October 31 is a controversial date for many individuals. For some, it is a day where kids dress up in costumes and go door-to-door asking for candy. To others, the day is filled with witchcraft and the worship of Satan.
My family and the church I pastor and am a part of does not endorse or celebrate the day of Halloween.
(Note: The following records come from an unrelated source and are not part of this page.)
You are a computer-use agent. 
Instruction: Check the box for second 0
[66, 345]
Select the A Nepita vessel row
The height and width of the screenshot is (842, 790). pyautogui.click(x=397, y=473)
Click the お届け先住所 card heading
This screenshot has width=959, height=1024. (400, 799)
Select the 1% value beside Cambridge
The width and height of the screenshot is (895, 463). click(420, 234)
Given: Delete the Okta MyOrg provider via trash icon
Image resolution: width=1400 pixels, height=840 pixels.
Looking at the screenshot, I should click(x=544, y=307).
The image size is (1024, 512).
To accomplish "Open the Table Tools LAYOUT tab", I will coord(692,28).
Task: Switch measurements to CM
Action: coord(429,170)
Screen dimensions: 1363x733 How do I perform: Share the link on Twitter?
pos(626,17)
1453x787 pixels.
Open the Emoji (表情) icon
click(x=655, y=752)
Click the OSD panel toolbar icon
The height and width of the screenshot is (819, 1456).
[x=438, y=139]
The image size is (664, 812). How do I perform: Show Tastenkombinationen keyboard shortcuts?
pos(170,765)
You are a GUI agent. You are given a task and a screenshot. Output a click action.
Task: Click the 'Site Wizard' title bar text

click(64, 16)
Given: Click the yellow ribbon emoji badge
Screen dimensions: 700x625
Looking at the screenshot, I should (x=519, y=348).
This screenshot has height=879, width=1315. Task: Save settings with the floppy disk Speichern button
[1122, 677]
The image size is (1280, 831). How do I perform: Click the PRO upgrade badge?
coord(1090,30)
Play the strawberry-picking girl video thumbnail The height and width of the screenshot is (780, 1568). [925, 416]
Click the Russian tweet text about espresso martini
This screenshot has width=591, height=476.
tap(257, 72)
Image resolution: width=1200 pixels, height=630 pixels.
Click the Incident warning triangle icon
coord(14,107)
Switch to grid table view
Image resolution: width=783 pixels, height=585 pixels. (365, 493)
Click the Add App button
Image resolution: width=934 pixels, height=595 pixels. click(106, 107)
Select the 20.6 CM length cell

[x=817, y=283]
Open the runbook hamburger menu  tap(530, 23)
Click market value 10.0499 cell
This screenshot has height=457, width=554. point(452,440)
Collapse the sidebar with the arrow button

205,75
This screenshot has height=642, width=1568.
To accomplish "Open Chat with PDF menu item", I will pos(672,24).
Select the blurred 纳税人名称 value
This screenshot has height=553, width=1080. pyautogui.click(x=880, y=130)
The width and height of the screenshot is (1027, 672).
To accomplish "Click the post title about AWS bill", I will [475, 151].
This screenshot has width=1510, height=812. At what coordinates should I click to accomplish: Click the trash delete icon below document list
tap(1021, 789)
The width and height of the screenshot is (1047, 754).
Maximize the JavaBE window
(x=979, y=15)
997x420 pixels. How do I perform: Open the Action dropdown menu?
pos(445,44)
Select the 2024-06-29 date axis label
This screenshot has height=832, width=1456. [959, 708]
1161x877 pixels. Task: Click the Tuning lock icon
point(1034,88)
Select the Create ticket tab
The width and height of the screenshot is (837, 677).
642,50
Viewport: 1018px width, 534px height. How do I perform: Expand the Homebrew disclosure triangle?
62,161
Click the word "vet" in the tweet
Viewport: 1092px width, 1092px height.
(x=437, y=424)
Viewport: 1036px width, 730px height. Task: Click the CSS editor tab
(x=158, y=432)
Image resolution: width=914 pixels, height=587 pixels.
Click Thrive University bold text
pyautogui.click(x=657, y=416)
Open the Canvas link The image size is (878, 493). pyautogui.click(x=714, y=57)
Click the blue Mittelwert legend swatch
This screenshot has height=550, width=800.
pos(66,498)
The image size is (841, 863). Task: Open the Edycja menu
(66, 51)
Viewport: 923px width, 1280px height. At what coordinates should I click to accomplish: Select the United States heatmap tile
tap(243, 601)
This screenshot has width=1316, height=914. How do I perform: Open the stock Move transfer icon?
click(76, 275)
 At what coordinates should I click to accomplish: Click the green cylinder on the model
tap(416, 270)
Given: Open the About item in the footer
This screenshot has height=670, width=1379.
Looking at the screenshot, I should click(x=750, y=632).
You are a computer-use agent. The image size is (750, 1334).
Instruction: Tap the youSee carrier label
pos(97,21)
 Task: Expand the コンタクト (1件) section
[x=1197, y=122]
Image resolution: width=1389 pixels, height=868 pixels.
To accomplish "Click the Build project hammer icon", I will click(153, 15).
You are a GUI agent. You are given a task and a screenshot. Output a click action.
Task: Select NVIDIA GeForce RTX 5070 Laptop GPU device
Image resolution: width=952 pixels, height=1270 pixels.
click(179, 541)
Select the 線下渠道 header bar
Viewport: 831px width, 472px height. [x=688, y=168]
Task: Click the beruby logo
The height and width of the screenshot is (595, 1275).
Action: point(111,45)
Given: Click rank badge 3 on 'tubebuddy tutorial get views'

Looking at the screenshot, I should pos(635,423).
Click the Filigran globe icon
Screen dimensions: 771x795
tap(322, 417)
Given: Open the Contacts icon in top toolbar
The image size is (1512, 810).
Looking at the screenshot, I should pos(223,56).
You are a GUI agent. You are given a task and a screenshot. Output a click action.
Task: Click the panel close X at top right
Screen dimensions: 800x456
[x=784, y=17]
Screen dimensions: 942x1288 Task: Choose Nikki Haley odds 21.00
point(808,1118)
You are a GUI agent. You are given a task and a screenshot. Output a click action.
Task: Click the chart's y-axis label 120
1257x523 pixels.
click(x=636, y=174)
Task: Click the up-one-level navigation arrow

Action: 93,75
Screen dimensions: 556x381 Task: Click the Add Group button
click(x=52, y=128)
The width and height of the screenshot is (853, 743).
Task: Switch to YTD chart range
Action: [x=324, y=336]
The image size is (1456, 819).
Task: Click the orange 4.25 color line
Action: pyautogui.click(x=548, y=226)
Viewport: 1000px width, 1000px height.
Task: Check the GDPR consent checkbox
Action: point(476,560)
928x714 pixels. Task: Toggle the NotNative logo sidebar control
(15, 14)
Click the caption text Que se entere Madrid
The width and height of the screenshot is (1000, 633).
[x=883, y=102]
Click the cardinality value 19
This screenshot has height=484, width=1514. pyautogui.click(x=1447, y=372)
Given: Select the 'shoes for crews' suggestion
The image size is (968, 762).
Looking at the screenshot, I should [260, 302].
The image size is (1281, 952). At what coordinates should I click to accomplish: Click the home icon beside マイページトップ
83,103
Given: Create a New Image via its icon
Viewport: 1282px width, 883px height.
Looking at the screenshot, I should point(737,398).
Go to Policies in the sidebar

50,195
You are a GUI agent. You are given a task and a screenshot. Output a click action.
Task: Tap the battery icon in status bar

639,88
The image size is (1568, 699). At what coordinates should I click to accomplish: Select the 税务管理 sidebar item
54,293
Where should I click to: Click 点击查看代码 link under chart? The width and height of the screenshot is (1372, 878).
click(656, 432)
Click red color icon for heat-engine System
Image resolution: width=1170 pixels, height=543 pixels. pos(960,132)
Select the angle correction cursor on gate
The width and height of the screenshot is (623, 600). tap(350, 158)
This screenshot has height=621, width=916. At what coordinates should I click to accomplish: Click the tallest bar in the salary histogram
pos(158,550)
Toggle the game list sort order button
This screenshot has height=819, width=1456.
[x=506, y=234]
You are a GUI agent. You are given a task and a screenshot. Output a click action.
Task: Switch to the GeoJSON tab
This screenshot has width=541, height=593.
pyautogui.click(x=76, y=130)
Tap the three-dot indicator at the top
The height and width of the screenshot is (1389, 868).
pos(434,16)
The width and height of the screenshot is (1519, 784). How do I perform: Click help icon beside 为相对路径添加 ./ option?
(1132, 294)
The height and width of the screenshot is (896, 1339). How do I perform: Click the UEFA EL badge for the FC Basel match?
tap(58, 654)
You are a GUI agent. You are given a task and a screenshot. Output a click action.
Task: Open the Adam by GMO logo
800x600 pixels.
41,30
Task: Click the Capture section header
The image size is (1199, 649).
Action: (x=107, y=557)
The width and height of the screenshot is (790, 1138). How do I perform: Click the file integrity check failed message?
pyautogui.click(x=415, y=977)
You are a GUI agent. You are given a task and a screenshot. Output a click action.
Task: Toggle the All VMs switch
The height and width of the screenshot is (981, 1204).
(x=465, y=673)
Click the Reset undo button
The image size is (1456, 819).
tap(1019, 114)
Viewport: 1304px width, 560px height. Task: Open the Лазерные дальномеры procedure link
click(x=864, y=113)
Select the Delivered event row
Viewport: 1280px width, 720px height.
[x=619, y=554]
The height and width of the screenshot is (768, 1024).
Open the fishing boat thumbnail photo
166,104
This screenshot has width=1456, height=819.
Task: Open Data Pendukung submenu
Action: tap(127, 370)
Historically, the origins of Halloween as we know it find their root in the Celtic culture of 300 BC. Priests known as Druids instilled fear in the hearts of the people with their witchcraft and evil ways (Tom C McHenry). Halloween has its origins in the ancient Celtic festival known as Samhain. The festival of Samhain is a celebration of the end of the harvest season in Gaelic culture, and is sometimes regarded as the "Celtic New Year". Traditionally, the festival was a time used by the ancient pagans to take stock of supplies and slaughter livestock for winter stores. The ancient Gaels believed that on October 31, now known as Halloween, the boundary between the alive and the deceased dissolved, and the dead become dangerous for the living by causing problems such as sickness or damaged crops. The festivals would frequently involve bonfires, into which bones of slaughtered livestock were thrown. Costumes and masks were also worn at the festivals in an attempt to mimic the evil spirits or placate them. In light of this, why do we as Christians seemingly celebrate such a holiday?
WHAT’S WITH THE NAME?
The term Halloween is shortened from All Hallows' Even (both "even" and "eve" are abbreviations of "evening", but "Halloween" gets its "n" from "even"), as it is the eve of "All Hallows' Day", which is now also known as All Saints' Day. It was a day of religious festivities in various northern European Pagan traditions, until Popes Gregory III and Gregory IV moved the old Christian feast of All Saints' Day from May 13 (which had itself been the date of a pagan holiday, the Feast of the Lemures) to November 1. In the ninth century, the Church measured the day as starting at sunset, in accordance with the Florentine calendar. Although All Saints' Day is now considered to occur one day after Halloween, the two holidays were, at that time, celebrated on the same day. Liturgically, the Church traditionally celebrated that day as the Vigil of All Saints, and, until 1970, a day of fasting as well. Like other vigils, it was celebrated on the previous day if it fell on a Sunday, although secular celebrations of the holiday remained on the 31st. The Vigil was suppressed in 1955, but was later restored in the post-Vatican II calendar.
TURN THE LIGHTS ON
Just how are Christians supposed to respond? Can we take advantage of the only day in the year where our neighbors come to our doorstep? Can we love our neighbor at least one day a year in front of our own home? Can the church capitalize on this opportunity to share Jesus along with some candy? Even if we don’t go to them 364 days, can we share the light when they come to us 1 day? Should we even dare walk the neighborhood going to each house to GIVE rather than to RECEIVE?
As your neighbors go for “trick-or-treats”, please use these opportunities to shine bright by extending the message of the Gospel with practicality, love, and wisdom.